● YOUR GOAL
All of the data below should be returned exactly.

Stored items
------------------------------------------------------------------------

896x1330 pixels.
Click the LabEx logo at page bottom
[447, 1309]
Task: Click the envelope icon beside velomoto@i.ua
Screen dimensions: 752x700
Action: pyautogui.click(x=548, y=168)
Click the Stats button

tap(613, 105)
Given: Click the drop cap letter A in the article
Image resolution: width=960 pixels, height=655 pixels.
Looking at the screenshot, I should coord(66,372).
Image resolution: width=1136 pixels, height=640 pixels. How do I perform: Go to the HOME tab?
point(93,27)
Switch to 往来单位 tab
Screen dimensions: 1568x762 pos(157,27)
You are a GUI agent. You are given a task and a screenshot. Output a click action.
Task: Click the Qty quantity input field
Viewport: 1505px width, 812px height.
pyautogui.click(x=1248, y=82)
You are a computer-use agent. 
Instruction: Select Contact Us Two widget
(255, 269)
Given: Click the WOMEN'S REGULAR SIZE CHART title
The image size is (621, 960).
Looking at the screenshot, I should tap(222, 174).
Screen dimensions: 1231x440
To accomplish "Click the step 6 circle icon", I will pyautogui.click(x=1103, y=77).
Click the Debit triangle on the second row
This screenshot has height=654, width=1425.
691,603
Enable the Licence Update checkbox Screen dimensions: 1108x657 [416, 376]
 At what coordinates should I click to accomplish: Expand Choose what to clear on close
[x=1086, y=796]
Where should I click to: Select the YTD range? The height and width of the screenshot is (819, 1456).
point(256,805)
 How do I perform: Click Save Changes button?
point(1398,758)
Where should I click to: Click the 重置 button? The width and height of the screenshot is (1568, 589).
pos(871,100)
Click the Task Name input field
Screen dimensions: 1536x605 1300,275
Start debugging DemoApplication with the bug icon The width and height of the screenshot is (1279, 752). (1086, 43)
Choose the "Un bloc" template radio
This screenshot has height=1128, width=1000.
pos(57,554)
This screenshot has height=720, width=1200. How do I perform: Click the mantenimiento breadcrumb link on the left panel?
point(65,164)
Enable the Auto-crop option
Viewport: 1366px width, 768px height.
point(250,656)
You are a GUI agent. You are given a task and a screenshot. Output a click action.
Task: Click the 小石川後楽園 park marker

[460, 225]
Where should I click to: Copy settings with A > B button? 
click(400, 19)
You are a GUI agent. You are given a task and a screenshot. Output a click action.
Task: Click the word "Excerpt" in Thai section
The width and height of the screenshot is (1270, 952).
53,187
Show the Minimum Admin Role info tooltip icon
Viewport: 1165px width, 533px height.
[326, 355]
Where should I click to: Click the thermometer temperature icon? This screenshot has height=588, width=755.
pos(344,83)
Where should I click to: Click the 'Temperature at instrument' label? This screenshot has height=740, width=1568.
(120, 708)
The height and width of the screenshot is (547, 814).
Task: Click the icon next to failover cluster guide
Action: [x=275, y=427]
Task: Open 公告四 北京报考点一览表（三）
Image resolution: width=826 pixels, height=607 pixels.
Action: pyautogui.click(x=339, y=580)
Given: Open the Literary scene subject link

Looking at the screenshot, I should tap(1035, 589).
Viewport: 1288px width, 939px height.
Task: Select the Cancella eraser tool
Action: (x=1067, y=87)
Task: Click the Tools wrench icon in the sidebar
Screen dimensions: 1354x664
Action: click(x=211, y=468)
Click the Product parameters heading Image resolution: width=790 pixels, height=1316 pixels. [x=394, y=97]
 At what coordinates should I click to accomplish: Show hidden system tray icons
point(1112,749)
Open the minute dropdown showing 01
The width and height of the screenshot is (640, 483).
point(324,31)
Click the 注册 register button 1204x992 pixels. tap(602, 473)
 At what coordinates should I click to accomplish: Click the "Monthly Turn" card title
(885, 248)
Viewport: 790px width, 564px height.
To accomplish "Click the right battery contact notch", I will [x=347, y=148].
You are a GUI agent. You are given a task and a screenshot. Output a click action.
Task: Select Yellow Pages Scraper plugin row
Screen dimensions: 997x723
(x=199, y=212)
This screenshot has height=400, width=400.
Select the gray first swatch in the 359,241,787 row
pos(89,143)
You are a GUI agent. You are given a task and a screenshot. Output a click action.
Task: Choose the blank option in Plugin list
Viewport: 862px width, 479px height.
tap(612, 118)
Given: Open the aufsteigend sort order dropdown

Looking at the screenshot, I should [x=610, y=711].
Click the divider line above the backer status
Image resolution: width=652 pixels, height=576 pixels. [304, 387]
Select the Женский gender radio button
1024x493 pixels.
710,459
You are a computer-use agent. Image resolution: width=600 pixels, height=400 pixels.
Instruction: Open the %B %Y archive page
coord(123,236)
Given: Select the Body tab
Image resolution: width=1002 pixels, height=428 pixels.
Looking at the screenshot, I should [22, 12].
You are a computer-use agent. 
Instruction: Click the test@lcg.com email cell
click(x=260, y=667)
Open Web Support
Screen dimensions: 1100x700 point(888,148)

------------------------------------------------------------------------

● WRITTEN ANSWER
896x1330 pixels.
Click the LabEx logo at page bottom
[447, 1309]
Task: Click the envelope icon beside velomoto@i.ua
Screen dimensions: 752x700
Action: pyautogui.click(x=548, y=168)
Click the Stats button

tap(613, 105)
Given: Click the drop cap letter A in the article
Image resolution: width=960 pixels, height=655 pixels.
Looking at the screenshot, I should coord(66,372).
Image resolution: width=1136 pixels, height=640 pixels. How do I perform: Go to the HOME tab?
point(93,27)
Switch to 往来单位 tab
Screen dimensions: 1568x762 pos(157,27)
You are a GUI agent. You are given a task and a screenshot. Output a click action.
Task: Click the Qty quantity input field
Viewport: 1505px width, 812px height.
pyautogui.click(x=1248, y=82)
You are a computer-use agent. 
Instruction: Select Contact Us Two widget
(255, 269)
Given: Click the WOMEN'S REGULAR SIZE CHART title
The image size is (621, 960).
Looking at the screenshot, I should tap(222, 174).
Screen dimensions: 1231x440
To accomplish "Click the step 6 circle icon", I will pyautogui.click(x=1103, y=77).
Click the Debit triangle on the second row
This screenshot has height=654, width=1425.
691,603
Enable the Licence Update checkbox Screen dimensions: 1108x657 [416, 376]
 At what coordinates should I click to accomplish: Expand Choose what to clear on close
[x=1086, y=796]
Where should I click to: Select the YTD range? The height and width of the screenshot is (819, 1456).
point(256,805)
 How do I perform: Click Save Changes button?
point(1398,758)
Where should I click to: Click the 重置 button? The width and height of the screenshot is (1568, 589).
pos(871,100)
Click the Task Name input field
Screen dimensions: 1536x605 1300,275
Start debugging DemoApplication with the bug icon The width and height of the screenshot is (1279, 752). (1086, 43)
Choose the "Un bloc" template radio
This screenshot has height=1128, width=1000.
pos(57,554)
This screenshot has height=720, width=1200. How do I perform: Click the mantenimiento breadcrumb link on the left panel?
point(65,164)
Enable the Auto-crop option
Viewport: 1366px width, 768px height.
point(250,656)
You are a GUI agent. You are given a task and a screenshot. Output a click action.
Task: Click the 小石川後楽園 park marker

[460, 225]
Where should I click to: Copy settings with A > B button? 
click(400, 19)
You are a GUI agent. You are given a task and a screenshot. Output a click action.
Task: Click the word "Excerpt" in Thai section
The width and height of the screenshot is (1270, 952).
53,187
Show the Minimum Admin Role info tooltip icon
Viewport: 1165px width, 533px height.
[326, 355]
Where should I click to: Click the thermometer temperature icon? This screenshot has height=588, width=755.
pos(344,83)
Where should I click to: Click the 'Temperature at instrument' label? This screenshot has height=740, width=1568.
(120, 708)
The height and width of the screenshot is (547, 814).
Task: Click the icon next to failover cluster guide
Action: [x=275, y=427]
Task: Open 公告四 北京报考点一览表（三）
Image resolution: width=826 pixels, height=607 pixels.
Action: pyautogui.click(x=339, y=580)
Given: Open the Literary scene subject link

Looking at the screenshot, I should tap(1035, 589).
Viewport: 1288px width, 939px height.
Task: Select the Cancella eraser tool
Action: (x=1067, y=87)
Task: Click the Tools wrench icon in the sidebar
Screen dimensions: 1354x664
Action: click(x=211, y=468)
Click the Product parameters heading Image resolution: width=790 pixels, height=1316 pixels. [x=394, y=97]
 At what coordinates should I click to accomplish: Show hidden system tray icons
point(1112,749)
Open the minute dropdown showing 01
The width and height of the screenshot is (640, 483).
point(324,31)
Click the 注册 register button 1204x992 pixels. tap(602, 473)
 At what coordinates should I click to accomplish: Click the "Monthly Turn" card title
(885, 248)
Viewport: 790px width, 564px height.
To accomplish "Click the right battery contact notch", I will [x=347, y=148].
You are a GUI agent. You are given a task and a screenshot. Output a click action.
Task: Select Yellow Pages Scraper plugin row
Screen dimensions: 997x723
(x=199, y=212)
This screenshot has height=400, width=400.
Select the gray first swatch in the 359,241,787 row
pos(89,143)
You are a GUI agent. You are given a task and a screenshot. Output a click action.
Task: Choose the blank option in Plugin list
Viewport: 862px width, 479px height.
tap(612, 118)
Given: Open the aufsteigend sort order dropdown

Looking at the screenshot, I should [x=610, y=711].
Click the divider line above the backer status
Image resolution: width=652 pixels, height=576 pixels. [304, 387]
Select the Женский gender radio button
1024x493 pixels.
710,459
You are a computer-use agent. Image resolution: width=600 pixels, height=400 pixels.
Instruction: Open the %B %Y archive page
coord(123,236)
Given: Select the Body tab
Image resolution: width=1002 pixels, height=428 pixels.
Looking at the screenshot, I should [22, 12].
You are a computer-use agent. 
Instruction: Click the test@lcg.com email cell
click(x=260, y=667)
Open Web Support
Screen dimensions: 1100x700 point(888,148)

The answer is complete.